REQUIRED WORK:
The answer is every line of the records that holds the word "category", copied in full.

DATA SECTION:
+ + + +
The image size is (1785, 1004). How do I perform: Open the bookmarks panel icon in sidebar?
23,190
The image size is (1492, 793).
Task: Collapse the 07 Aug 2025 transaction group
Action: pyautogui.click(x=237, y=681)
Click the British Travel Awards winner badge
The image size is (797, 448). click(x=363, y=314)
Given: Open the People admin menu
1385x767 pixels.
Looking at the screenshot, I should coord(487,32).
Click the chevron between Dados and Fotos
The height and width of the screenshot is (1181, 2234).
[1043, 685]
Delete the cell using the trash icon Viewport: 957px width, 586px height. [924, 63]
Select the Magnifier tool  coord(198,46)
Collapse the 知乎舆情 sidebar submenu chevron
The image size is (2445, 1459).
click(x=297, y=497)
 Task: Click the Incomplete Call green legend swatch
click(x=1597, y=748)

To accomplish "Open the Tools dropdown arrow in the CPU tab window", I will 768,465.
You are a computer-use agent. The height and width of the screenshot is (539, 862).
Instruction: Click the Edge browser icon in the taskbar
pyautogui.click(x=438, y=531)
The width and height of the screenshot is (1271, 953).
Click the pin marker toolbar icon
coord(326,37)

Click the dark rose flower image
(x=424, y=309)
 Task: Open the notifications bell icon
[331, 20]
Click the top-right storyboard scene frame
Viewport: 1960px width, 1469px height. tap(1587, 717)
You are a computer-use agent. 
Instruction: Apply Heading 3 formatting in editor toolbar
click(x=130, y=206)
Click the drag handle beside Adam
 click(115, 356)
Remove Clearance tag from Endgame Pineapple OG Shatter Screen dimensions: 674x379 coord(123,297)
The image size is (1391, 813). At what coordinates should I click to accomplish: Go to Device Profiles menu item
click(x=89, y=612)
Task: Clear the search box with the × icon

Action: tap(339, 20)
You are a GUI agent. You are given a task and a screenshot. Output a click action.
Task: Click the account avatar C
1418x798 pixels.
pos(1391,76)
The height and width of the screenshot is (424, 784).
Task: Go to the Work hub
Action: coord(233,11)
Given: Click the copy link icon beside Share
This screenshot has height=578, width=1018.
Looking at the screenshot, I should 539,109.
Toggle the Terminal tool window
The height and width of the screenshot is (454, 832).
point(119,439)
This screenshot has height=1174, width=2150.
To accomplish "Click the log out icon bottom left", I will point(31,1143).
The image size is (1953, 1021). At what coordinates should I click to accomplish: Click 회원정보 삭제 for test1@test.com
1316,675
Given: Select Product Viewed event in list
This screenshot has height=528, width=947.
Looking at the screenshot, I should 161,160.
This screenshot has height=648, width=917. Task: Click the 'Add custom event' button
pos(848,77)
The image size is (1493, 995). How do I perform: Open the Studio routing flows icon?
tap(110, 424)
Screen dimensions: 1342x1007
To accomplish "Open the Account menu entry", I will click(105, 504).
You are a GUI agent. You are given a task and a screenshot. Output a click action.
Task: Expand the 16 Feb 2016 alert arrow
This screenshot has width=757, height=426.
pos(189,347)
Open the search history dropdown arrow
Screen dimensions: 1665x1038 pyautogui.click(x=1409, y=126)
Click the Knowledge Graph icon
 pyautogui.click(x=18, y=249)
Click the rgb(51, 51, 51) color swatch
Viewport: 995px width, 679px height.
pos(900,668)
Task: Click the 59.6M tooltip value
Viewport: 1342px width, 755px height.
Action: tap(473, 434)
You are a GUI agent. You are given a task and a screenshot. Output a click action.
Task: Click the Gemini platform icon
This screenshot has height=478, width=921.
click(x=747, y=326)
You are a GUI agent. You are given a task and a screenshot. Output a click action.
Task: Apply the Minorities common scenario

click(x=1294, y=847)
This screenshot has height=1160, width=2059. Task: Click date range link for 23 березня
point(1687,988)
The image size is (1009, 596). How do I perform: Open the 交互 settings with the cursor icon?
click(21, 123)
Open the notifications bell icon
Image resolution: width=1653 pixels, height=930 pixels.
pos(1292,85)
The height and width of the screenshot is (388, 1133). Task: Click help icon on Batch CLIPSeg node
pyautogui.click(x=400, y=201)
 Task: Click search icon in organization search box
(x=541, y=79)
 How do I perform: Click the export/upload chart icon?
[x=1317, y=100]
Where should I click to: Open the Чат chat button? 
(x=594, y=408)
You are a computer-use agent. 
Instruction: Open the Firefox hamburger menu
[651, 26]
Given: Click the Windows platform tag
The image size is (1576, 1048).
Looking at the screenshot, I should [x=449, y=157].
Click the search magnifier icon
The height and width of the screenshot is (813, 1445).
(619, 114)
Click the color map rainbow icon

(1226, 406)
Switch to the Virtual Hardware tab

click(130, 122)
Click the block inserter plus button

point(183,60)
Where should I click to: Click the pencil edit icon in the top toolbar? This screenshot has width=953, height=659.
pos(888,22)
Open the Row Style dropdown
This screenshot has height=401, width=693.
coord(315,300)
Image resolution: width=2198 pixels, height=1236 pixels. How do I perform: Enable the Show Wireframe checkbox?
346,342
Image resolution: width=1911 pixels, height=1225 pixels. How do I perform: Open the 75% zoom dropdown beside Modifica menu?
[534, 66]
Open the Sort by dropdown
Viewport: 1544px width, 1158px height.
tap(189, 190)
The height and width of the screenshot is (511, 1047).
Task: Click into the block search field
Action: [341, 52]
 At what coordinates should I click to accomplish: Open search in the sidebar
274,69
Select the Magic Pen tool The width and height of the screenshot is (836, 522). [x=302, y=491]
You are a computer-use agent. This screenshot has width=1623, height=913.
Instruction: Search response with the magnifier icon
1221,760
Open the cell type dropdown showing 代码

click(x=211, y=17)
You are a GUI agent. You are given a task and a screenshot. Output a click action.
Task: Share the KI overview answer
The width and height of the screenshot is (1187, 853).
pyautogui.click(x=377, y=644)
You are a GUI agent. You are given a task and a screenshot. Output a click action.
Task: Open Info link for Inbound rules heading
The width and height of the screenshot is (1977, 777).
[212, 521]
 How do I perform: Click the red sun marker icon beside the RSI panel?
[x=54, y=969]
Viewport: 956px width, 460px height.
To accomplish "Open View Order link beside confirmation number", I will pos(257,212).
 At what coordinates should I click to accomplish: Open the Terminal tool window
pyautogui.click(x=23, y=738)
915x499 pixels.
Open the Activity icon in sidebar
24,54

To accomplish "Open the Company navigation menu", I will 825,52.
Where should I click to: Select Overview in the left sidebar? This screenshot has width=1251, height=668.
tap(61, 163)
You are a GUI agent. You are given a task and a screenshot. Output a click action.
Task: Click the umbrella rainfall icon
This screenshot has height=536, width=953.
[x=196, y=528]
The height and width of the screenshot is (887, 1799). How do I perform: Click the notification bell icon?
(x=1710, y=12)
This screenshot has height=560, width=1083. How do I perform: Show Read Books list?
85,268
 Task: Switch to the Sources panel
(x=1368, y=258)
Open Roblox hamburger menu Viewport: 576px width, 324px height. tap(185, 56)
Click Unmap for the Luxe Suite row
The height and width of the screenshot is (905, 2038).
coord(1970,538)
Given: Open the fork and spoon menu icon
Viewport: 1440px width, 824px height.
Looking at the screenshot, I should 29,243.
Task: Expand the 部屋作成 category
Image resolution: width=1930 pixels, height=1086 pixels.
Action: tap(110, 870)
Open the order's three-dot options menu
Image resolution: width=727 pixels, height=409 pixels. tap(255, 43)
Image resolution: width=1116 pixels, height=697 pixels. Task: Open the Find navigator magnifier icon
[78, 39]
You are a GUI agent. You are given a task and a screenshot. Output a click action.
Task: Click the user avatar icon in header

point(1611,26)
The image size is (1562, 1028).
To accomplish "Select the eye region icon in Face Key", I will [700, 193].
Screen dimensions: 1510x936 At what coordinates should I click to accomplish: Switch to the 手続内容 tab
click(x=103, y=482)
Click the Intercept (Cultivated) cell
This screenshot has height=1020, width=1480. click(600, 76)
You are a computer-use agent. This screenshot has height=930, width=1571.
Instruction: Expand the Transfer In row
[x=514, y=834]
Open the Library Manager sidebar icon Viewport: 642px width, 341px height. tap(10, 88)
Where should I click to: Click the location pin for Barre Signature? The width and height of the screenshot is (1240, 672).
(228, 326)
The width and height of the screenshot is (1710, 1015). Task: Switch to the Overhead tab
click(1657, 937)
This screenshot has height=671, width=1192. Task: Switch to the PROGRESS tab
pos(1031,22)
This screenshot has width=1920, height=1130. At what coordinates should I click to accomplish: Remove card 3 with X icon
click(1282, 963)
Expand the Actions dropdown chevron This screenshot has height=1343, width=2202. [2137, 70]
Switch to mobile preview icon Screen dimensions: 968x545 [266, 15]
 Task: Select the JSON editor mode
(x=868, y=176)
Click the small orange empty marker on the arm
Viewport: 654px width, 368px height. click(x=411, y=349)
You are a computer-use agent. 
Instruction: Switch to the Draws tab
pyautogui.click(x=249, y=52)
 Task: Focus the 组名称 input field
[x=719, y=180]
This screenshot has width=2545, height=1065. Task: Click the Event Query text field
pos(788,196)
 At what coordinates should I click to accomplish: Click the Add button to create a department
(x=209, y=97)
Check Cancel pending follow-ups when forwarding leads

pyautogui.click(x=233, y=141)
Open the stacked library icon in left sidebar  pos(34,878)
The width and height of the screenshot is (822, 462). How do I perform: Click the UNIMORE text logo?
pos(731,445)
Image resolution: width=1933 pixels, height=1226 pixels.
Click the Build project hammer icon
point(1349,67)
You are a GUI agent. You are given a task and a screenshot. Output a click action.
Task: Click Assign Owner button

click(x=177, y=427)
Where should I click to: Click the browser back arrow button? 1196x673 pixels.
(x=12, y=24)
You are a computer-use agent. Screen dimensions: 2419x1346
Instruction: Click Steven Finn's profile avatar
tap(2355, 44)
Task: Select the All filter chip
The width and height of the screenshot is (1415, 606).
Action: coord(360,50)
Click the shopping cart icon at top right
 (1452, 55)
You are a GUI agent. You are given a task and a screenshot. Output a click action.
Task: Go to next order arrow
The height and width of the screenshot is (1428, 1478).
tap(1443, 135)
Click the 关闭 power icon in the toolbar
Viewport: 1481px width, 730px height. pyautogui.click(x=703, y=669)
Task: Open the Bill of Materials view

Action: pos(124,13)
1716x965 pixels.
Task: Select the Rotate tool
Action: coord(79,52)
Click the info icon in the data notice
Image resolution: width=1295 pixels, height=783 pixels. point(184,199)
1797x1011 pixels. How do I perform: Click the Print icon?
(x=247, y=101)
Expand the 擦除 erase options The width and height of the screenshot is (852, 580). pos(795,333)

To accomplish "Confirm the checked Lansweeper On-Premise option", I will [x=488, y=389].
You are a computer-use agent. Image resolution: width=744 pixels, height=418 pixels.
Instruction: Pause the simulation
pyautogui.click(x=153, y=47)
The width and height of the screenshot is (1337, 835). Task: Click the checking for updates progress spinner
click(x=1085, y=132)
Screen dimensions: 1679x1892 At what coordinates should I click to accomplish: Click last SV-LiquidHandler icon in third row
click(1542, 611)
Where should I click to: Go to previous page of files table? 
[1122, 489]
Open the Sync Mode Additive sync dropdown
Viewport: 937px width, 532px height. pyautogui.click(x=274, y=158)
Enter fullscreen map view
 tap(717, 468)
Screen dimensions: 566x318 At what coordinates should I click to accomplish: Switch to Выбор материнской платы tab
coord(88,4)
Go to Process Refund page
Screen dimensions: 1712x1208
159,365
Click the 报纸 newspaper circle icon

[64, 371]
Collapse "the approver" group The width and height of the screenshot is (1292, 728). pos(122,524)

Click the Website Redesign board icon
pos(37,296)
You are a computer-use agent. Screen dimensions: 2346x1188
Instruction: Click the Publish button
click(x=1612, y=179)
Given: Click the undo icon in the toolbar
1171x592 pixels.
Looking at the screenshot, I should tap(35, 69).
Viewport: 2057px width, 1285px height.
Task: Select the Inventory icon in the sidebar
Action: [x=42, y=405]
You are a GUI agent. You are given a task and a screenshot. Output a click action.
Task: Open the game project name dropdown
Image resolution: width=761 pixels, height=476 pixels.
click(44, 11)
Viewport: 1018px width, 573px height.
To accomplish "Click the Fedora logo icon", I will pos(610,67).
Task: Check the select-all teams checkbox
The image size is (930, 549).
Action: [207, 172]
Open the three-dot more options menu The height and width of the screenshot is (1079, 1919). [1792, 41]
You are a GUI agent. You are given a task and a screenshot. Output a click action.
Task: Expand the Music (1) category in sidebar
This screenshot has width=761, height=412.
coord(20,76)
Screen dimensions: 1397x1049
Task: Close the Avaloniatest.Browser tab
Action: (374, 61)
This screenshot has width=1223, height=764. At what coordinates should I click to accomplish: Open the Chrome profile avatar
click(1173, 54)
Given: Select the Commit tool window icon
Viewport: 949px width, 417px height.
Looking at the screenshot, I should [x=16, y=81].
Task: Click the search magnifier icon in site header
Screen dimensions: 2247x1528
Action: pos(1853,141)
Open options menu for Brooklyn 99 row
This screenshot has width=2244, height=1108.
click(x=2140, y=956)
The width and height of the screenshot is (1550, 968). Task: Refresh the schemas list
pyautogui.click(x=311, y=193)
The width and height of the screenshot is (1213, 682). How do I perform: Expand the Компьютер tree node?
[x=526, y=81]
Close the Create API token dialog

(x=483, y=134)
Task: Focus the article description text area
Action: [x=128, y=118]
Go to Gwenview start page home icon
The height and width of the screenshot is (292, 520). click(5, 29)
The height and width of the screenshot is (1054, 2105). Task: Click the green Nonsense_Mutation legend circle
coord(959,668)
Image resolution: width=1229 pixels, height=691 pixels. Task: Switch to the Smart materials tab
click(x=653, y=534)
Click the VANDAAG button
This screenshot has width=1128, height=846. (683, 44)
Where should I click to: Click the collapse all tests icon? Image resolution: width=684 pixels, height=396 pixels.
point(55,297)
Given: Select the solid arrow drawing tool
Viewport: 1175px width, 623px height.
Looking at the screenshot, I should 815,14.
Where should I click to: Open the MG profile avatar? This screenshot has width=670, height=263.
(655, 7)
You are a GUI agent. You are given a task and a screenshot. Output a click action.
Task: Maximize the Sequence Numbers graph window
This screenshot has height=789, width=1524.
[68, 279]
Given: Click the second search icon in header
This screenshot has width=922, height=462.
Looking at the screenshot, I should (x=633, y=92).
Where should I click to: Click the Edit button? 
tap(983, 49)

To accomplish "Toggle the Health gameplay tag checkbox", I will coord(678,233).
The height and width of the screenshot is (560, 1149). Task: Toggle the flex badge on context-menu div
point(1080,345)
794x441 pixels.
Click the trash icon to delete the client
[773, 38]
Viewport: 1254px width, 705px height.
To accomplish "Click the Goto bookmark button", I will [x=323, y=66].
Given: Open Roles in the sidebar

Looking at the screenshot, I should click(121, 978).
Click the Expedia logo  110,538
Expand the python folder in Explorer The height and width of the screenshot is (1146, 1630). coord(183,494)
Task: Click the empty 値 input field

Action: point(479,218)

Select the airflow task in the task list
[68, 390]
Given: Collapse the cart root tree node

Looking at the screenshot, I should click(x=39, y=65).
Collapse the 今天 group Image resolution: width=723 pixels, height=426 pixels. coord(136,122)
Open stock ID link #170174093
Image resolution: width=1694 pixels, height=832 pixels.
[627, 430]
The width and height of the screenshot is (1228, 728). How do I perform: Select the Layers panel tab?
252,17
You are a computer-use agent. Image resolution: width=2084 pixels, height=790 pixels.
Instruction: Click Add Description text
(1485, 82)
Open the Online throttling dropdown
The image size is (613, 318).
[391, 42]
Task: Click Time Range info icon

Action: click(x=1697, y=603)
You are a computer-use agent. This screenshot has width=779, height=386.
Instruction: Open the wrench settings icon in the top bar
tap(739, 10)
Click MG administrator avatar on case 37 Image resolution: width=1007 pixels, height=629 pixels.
+ + + +
RESULT:
Task: Expand the 部屋作成 category
Task: Expand the Music (1) category in sidebar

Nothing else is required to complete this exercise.